Giova alla pelle, contrasta i chili in eccesso, tiene sotto controllo il cuore, aiuta la fertilità e rallenta l'invecchiamento. Non è un farmaco portentoso, ma più semplicemente lo sport.

Se lo sport salva la vita © Photos.com Sanihelp.it - Il prezioso identikit arriva dagli esperti riuniti a Novara per il convegno Lo sport salva la vita; la città piemontese è stata infatti eletta dal comitato internazionale di Aces (Associazione delle capitali europee dello sport) Città europea dello sport 2010.

L'obiettivo è ribadire che lo sport aiuta a vivere meglio, come spiega Michele Carruba, farmacologo e presidente onorario della Società italiana di alimentazione e sport (Sias): «Bastano cinquemila passi in più al giorno. Anche solo passando da camminate quotidiane di tremila-cinquemila passi al doppio (diecimila passi), si riduce il rischio di morte di tre volte». Oggi invece siamo nella «fase dell'homo obesus, che vive davanti allo schermo, mangia più di quanto consuma e si definisce sportivo perché esulta per una partita alla tv. Sottovalutando il fatto che sport e alimentazione corretta fanno miracoli per la salute».

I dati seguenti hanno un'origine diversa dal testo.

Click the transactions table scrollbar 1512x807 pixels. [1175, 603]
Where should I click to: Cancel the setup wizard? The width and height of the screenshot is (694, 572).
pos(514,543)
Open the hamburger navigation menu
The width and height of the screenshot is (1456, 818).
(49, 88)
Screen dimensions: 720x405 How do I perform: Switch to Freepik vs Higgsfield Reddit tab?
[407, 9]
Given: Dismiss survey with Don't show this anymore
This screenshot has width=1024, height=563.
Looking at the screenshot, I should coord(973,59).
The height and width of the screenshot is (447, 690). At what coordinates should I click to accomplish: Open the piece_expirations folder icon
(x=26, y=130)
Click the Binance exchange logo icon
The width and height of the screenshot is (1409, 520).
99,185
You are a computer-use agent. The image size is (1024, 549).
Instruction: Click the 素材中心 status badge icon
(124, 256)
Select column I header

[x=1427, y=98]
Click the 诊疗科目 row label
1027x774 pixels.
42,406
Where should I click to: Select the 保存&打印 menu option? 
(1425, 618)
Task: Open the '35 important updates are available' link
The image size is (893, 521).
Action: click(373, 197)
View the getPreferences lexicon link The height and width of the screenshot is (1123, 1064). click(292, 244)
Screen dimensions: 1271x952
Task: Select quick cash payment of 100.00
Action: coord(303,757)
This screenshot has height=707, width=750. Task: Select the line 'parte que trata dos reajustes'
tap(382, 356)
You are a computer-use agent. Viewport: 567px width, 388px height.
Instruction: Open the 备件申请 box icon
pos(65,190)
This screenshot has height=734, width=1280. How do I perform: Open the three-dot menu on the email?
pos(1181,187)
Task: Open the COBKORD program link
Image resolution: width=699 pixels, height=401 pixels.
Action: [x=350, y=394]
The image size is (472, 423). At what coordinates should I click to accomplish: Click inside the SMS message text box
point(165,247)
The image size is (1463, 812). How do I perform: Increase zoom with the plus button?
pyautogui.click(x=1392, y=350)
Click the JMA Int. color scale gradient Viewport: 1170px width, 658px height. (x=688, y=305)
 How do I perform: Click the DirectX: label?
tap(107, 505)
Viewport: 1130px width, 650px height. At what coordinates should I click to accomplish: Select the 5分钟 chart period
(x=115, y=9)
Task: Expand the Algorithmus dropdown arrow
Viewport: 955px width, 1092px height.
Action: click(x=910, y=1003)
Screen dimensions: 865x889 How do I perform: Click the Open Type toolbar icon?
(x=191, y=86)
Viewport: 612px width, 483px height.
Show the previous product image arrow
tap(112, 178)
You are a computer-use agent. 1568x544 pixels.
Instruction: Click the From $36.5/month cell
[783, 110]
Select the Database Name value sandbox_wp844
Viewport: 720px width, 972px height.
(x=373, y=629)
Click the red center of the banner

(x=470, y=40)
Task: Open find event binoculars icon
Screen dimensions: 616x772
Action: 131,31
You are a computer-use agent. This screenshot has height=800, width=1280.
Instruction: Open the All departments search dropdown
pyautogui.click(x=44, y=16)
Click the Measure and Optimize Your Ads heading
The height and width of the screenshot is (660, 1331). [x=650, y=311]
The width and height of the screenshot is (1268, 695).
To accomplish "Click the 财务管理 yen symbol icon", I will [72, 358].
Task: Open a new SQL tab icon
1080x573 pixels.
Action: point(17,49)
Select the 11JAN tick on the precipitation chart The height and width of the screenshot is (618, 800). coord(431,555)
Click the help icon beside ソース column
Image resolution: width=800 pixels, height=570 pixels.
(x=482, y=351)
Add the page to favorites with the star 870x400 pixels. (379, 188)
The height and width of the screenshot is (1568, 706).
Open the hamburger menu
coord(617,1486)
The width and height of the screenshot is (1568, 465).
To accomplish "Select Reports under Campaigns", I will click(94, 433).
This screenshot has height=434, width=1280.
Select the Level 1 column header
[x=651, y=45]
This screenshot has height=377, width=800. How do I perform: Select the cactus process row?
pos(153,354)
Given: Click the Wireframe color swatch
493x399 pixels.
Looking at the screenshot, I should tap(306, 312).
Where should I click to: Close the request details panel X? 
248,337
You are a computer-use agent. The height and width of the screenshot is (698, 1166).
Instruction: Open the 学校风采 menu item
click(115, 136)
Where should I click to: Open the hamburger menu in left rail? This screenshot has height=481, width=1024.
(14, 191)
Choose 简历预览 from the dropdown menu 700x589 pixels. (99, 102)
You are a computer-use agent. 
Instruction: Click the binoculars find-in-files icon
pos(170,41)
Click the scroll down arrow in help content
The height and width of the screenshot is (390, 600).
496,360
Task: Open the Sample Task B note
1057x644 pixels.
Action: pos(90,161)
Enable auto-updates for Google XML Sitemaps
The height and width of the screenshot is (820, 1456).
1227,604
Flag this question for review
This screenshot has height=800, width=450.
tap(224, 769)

Maurizio Santomauro, presidente del Giec (Gruppo per l'intervento nelle emergenze cardiologiche), aggiunge: «Se infatti, esiste una morte improvvisa da sport (tre giovani ogni centomila all'anno in Italia), con numeri tre volte superiori rispetto a quelli riscontrati nei giovani sedentari, è anche vero che il cuore degli sportivi è più controllato. E spesso si riescono a identificare in tempo anomalie congenite e silenziose potenzialmente fatali», 
La visita di idoneità obbligatoria per chi pratica sport agonistico ha ridotto l'incidenza della morte improvvisa dell'89% e secondo Santomauro andrebbe estesa anche agli sportivi amatoriali. Anche l'uso del defibrillatore e le manovre salvavita sarebbero un bagaglio prezioso, tanto che lo specialista auspica una legge che imponga di studiarle a scuola.

Tullio Toti, responsabile di fisiopatologia masticatoria all'istituto San Raffaele di Milano, spiega l'importanza della salute dentale in ambito sportivo: «Per l'atleta vincente l'odontoiatria svolge un ruolo di primo piano. Il contatto dentale non deve costituire un ostacolo all'esecuzione della prestazione sportiva. Nostro compito è cercare di risolvere eventuali inciampi occlusali per restituire l'equilibrio per il recupero del benessere e della performance muscolare». 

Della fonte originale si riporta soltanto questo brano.